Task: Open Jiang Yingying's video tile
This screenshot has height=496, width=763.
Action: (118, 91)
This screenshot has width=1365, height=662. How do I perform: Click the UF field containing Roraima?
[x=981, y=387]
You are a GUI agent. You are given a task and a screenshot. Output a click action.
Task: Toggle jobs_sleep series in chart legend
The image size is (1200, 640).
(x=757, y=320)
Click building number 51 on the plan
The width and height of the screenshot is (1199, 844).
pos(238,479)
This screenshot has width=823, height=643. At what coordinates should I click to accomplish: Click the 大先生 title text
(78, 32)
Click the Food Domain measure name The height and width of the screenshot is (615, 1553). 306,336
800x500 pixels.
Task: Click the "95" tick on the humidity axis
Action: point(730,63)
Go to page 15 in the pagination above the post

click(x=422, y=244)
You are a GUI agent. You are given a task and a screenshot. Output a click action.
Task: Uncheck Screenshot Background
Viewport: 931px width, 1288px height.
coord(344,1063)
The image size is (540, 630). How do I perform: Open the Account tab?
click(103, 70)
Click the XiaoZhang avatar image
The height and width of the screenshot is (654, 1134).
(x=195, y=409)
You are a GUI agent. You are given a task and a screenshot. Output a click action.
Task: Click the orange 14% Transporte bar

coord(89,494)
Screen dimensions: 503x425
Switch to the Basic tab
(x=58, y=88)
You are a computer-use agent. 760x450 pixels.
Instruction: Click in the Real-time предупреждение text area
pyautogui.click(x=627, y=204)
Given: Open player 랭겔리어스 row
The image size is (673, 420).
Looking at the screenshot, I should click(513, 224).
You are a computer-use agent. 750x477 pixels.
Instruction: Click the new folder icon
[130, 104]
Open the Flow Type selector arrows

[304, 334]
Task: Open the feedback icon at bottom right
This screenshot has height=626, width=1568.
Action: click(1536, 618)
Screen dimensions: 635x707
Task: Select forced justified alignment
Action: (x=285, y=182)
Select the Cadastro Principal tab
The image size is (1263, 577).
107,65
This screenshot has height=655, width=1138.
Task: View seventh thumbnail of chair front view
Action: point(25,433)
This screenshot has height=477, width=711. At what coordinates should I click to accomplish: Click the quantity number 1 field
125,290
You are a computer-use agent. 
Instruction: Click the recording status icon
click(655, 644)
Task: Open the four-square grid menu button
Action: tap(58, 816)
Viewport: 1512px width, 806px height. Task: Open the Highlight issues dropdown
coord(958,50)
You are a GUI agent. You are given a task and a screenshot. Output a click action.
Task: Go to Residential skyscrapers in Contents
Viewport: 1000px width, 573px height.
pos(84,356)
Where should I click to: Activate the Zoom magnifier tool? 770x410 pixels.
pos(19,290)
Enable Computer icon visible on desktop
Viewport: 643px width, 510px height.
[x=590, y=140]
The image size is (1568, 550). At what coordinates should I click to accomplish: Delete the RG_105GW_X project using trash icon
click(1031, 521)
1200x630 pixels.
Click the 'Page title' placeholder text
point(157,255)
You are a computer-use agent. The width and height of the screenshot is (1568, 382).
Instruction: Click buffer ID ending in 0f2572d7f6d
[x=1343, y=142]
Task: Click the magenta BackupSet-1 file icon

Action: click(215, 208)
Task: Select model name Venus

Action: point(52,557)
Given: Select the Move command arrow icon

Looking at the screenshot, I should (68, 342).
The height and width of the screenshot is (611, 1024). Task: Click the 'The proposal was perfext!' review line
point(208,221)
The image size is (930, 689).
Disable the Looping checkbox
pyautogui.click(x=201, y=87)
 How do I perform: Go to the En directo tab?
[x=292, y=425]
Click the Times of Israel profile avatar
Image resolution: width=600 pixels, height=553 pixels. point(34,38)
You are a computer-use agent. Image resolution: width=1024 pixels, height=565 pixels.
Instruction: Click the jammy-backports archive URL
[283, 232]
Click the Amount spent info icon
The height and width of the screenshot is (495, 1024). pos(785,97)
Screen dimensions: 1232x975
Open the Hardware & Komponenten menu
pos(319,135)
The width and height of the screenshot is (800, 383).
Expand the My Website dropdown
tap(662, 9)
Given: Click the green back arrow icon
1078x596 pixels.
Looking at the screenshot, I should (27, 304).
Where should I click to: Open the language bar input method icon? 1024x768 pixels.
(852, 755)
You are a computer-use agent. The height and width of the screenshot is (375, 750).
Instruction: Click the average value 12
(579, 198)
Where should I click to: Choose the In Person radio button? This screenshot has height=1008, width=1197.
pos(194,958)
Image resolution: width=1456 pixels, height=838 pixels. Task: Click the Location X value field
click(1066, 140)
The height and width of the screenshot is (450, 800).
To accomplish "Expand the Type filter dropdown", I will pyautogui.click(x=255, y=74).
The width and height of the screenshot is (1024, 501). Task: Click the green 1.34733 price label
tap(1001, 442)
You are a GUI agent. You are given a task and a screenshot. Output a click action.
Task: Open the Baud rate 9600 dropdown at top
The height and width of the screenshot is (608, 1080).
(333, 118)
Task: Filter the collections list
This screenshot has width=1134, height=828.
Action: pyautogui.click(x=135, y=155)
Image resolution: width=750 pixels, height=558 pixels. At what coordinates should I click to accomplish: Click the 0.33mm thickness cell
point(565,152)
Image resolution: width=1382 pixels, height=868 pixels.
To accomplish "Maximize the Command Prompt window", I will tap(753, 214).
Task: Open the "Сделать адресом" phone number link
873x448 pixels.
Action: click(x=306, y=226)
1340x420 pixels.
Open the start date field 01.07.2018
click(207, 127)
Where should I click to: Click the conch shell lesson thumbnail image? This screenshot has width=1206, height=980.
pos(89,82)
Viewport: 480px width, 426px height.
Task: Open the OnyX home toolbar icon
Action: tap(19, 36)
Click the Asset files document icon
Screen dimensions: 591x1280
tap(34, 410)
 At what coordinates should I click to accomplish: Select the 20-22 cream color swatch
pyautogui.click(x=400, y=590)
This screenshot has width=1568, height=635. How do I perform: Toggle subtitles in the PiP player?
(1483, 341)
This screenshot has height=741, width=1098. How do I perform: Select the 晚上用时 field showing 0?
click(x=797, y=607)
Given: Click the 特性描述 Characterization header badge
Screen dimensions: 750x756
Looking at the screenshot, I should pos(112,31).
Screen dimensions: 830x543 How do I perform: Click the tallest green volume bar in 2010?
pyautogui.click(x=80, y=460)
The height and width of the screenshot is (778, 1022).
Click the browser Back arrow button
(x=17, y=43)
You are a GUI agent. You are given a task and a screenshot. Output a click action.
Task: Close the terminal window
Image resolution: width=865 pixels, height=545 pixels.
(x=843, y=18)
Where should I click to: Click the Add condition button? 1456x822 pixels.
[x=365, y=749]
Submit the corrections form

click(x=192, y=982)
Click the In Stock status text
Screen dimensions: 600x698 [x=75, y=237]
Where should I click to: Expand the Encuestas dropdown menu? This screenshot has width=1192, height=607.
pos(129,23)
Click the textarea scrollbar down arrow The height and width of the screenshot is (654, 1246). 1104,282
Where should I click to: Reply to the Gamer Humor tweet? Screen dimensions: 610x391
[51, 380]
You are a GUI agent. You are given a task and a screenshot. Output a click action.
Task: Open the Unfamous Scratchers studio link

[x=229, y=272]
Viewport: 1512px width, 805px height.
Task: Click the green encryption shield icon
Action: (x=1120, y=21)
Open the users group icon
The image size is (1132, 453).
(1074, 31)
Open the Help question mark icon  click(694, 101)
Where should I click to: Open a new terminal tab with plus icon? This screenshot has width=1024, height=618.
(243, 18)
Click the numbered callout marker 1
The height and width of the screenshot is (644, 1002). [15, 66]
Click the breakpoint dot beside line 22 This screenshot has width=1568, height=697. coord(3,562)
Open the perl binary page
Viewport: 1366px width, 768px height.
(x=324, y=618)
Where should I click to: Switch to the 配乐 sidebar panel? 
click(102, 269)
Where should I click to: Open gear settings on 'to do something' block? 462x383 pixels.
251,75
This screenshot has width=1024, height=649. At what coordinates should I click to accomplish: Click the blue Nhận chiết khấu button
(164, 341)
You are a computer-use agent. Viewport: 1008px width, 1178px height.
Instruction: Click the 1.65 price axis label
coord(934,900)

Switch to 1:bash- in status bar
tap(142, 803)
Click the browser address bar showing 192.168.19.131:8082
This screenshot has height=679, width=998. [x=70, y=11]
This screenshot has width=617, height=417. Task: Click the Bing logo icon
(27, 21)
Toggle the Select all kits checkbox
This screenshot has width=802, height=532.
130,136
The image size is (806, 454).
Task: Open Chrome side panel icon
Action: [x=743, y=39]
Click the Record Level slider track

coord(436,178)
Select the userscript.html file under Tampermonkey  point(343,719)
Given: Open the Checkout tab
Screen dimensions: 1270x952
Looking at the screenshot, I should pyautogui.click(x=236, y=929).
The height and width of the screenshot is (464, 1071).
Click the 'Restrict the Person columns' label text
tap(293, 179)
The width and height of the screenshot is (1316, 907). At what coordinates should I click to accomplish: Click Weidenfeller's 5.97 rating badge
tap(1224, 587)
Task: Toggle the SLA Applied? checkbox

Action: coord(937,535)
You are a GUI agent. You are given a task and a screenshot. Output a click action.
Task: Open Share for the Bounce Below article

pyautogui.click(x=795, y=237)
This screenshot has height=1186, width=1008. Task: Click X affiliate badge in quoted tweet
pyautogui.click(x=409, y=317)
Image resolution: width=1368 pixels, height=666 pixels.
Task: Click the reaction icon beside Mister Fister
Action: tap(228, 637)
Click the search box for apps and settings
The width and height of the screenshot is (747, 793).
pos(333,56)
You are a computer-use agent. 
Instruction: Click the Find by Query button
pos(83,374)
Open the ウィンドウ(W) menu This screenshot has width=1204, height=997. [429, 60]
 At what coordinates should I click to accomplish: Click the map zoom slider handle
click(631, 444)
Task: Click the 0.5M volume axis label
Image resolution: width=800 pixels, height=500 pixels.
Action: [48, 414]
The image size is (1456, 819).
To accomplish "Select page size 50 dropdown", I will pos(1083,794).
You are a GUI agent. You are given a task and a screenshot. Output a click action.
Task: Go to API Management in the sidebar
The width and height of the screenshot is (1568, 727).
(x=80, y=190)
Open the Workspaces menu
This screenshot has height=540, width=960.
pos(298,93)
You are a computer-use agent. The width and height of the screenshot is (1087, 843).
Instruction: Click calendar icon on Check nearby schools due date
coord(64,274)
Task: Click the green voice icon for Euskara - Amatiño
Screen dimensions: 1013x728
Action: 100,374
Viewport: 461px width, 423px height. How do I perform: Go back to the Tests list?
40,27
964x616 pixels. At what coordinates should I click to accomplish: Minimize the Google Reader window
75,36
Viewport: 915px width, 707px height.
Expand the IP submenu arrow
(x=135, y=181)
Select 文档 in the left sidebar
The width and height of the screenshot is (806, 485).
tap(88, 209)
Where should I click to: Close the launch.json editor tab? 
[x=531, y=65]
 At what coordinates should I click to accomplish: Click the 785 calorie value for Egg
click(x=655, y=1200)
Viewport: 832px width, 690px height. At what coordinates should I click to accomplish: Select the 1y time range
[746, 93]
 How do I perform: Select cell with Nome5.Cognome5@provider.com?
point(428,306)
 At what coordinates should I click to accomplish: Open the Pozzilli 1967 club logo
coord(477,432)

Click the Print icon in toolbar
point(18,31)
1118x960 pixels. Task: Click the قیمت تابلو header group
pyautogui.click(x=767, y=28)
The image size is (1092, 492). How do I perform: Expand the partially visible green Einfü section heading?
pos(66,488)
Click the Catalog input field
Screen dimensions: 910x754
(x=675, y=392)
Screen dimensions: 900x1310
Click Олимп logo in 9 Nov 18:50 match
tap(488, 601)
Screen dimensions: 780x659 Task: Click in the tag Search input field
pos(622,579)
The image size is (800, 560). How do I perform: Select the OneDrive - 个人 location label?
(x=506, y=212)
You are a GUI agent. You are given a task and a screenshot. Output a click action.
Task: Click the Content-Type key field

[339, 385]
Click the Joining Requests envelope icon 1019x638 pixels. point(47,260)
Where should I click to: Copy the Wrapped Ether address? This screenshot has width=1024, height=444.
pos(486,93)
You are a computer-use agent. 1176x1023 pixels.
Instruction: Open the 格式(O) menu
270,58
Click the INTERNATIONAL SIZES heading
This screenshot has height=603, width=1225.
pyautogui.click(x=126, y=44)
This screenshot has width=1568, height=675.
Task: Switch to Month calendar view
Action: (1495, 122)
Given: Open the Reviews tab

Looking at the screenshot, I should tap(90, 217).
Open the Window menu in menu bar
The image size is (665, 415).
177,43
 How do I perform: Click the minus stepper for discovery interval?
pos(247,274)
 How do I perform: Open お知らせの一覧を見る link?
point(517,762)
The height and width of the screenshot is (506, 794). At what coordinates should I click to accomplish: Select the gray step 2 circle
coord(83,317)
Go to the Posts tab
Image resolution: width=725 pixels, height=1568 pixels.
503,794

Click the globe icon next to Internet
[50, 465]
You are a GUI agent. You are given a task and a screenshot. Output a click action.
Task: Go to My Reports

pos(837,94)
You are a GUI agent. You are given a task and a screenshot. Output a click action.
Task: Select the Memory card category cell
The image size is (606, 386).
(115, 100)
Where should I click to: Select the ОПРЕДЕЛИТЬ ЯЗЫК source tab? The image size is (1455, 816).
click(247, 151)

^^^^^^^^^^^^^^^^

> **ACTION ITEM**
Write the "Open the Window menu in menu bar" line and all later lines exactly. Stop at the end of the data.

> **SOLVED EXERCISE**
Open the Window menu in menu bar
The image size is (665, 415).
177,43
 How do I perform: Click the minus stepper for discovery interval?
pos(247,274)
 How do I perform: Open お知らせの一覧を見る link?
point(517,762)
The height and width of the screenshot is (506, 794). At what coordinates should I click to accomplish: Select the gray step 2 circle
coord(83,317)
Go to the Posts tab
Image resolution: width=725 pixels, height=1568 pixels.
503,794

Click the globe icon next to Internet
[50, 465]
You are a GUI agent. You are given a task and a screenshot. Output a click action.
Task: Go to My Reports

pos(837,94)
You are a GUI agent. You are given a task and a screenshot. Output a click action.
Task: Select the Memory card category cell
The image size is (606, 386).
(115, 100)
Where should I click to: Select the ОПРЕДЕЛИТЬ ЯЗЫК source tab? The image size is (1455, 816).
click(247, 151)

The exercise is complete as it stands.